Rahul Roy-Chaudhury
On 9 June, Narendra Modi was sworn in as India’s prime minister for a third consecutive term, unprecedented in 62 years. A day later, the government’s top four ministers – for defence, home affairs, finance, and external affairs – and the powerful national-security advisor were reappointed to their posts, signalling stability and continuity from the previous government. Modi’s party, the Bharatiya Janata Party (BJP), holds 240 seats, a plurality in the lower house of parliament (Lok Sabha). The BJP is in power in 13 of India’s 29 provinces which possess legislative assemblies, with its allies ruling in an additional six provinces.

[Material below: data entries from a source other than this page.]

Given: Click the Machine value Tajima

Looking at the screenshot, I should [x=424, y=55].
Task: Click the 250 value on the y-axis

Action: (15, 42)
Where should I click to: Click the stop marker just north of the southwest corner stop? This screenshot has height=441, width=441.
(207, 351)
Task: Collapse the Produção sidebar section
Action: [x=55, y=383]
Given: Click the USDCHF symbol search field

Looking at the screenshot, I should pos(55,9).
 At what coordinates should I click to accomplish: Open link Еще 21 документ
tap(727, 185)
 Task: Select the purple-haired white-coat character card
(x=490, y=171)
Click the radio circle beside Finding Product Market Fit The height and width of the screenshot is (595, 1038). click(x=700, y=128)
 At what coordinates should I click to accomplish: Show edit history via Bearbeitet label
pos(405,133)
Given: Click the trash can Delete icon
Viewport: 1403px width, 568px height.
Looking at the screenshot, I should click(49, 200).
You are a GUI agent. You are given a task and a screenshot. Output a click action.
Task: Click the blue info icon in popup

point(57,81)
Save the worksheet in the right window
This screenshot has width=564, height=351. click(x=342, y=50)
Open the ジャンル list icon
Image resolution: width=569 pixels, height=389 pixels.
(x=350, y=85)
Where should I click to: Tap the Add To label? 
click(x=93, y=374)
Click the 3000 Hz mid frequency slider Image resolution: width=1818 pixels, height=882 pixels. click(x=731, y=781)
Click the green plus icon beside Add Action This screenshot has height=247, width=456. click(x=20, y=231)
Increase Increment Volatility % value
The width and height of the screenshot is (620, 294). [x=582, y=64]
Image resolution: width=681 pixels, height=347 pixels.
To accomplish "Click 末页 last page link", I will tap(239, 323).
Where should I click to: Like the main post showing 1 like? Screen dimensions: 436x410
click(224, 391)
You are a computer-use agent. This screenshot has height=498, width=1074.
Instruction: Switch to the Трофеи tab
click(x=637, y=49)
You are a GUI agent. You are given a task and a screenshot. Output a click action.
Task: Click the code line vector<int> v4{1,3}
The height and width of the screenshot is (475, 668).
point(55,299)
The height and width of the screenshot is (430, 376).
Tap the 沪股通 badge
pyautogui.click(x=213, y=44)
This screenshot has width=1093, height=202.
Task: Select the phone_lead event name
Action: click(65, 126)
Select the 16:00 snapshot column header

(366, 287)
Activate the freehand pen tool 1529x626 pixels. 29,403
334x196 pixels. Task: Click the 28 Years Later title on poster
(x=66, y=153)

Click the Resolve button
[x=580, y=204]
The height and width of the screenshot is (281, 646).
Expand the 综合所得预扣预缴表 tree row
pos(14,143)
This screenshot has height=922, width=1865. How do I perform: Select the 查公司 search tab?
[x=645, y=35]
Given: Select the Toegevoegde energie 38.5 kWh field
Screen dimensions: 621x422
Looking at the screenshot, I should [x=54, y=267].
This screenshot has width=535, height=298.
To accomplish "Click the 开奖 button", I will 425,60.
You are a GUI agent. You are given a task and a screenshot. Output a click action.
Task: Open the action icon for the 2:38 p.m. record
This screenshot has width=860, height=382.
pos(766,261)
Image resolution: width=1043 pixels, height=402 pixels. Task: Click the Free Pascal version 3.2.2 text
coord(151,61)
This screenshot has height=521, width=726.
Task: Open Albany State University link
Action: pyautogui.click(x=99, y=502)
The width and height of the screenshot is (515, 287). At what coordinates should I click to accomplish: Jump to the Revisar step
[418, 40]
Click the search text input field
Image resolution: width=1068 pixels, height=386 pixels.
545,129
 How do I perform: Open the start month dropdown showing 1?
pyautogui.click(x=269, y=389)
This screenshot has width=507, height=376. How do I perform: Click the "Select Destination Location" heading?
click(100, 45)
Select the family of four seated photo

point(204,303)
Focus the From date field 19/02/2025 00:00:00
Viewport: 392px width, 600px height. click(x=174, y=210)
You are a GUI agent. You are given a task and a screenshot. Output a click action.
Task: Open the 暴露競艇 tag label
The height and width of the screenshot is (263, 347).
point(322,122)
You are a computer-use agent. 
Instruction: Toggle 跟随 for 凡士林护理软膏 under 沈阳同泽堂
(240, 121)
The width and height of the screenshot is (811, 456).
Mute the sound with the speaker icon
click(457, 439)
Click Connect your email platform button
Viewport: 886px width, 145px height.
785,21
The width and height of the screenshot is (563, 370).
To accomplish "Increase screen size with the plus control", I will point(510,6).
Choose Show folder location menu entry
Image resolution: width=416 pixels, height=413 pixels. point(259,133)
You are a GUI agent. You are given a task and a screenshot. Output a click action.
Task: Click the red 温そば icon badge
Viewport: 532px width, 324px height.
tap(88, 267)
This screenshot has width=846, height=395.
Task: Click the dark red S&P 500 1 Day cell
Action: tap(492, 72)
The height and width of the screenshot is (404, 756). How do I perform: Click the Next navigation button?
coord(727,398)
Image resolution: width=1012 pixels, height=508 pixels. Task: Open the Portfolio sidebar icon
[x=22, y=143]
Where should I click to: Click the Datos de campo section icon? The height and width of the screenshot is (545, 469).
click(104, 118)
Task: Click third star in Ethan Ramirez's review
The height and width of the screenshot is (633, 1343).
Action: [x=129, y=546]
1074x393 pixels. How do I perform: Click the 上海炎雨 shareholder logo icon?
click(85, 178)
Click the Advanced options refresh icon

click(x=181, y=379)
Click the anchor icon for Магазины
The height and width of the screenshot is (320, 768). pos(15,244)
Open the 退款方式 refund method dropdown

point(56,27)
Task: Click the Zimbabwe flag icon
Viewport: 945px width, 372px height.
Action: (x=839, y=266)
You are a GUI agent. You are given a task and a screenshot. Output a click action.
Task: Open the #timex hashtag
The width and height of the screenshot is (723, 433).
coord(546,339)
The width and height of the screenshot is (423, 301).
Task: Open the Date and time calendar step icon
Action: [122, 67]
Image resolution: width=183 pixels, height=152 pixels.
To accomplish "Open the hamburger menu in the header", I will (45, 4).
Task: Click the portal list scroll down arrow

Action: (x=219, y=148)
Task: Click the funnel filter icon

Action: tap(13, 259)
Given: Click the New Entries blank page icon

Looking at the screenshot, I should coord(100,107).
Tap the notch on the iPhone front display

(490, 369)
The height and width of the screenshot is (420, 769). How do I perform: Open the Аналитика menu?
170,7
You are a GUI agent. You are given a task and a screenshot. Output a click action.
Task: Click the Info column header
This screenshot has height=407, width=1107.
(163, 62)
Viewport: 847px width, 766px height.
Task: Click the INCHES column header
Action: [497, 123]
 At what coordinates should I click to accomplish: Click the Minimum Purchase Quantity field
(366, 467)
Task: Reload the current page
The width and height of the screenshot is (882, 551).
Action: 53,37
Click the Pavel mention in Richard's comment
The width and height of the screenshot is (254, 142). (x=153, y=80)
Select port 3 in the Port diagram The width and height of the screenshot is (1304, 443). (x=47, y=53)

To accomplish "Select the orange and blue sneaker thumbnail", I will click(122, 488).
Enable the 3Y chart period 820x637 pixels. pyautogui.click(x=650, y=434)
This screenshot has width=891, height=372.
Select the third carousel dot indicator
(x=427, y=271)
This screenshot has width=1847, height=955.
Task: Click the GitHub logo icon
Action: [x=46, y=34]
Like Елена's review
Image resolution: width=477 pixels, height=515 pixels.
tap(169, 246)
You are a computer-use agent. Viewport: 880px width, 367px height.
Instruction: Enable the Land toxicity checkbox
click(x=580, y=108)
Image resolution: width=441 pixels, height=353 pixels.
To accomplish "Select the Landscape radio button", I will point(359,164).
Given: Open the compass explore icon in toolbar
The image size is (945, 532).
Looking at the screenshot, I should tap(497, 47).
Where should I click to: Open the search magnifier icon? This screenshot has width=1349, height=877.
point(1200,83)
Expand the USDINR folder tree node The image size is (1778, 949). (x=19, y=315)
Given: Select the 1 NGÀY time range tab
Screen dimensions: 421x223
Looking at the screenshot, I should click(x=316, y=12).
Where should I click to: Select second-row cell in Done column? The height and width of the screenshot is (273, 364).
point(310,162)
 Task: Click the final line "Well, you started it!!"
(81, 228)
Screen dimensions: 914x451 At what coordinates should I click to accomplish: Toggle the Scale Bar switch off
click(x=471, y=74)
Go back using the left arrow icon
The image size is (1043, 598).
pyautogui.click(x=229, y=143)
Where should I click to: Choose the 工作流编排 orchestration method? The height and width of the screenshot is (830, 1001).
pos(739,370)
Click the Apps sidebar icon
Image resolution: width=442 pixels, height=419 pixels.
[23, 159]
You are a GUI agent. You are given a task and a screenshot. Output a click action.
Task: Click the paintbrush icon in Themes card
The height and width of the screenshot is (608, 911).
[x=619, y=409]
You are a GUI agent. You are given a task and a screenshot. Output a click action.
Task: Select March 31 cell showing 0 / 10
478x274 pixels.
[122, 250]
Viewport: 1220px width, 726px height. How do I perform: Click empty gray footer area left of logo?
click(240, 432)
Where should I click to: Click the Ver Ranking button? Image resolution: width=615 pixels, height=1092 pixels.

Yet the new Modi government is weaker than its predecessor, having failed unexpectedly to secure a majority in the Lok Sabha. The BJP lost 63 seats from its previous tally achieved in 2019 (303), falling 32 short of a majority (272 seats). With the support of its coalition partners, which provided an additional 53 seats, it was able to form a coalition government as the National Democratic Alliance (NDA), but it now relies on the support of these partners to govern.
The BJP’s losses were primarily in Uttar Pradesh (29 seats), Maharashtra (14) and West Bengal (six), accounting for a total of 49 seats. These losses were likely the result of multiple local factors rather than any single national issue. The BJP’s loss in Uttar Pradesh in the north can be attributed to voters’ perceptions of the BJP’s arrogance, the party’s failure to address rising unemployment and inflation, and its anti-Muslim rhetoric (employed to seek the Hindu vote by polarising communities). The BJP’s defeat in the Faizabad constituency, home to the recently constructed temple to the Hindu god Ram in Ayodhya, which had long been the locus of sectarian tensions, showed this push-back. There was also concern among the low-caste Dalit voters about the BJP’s perceived intention to roll back affirmative-action policies if it secured a resounding victory.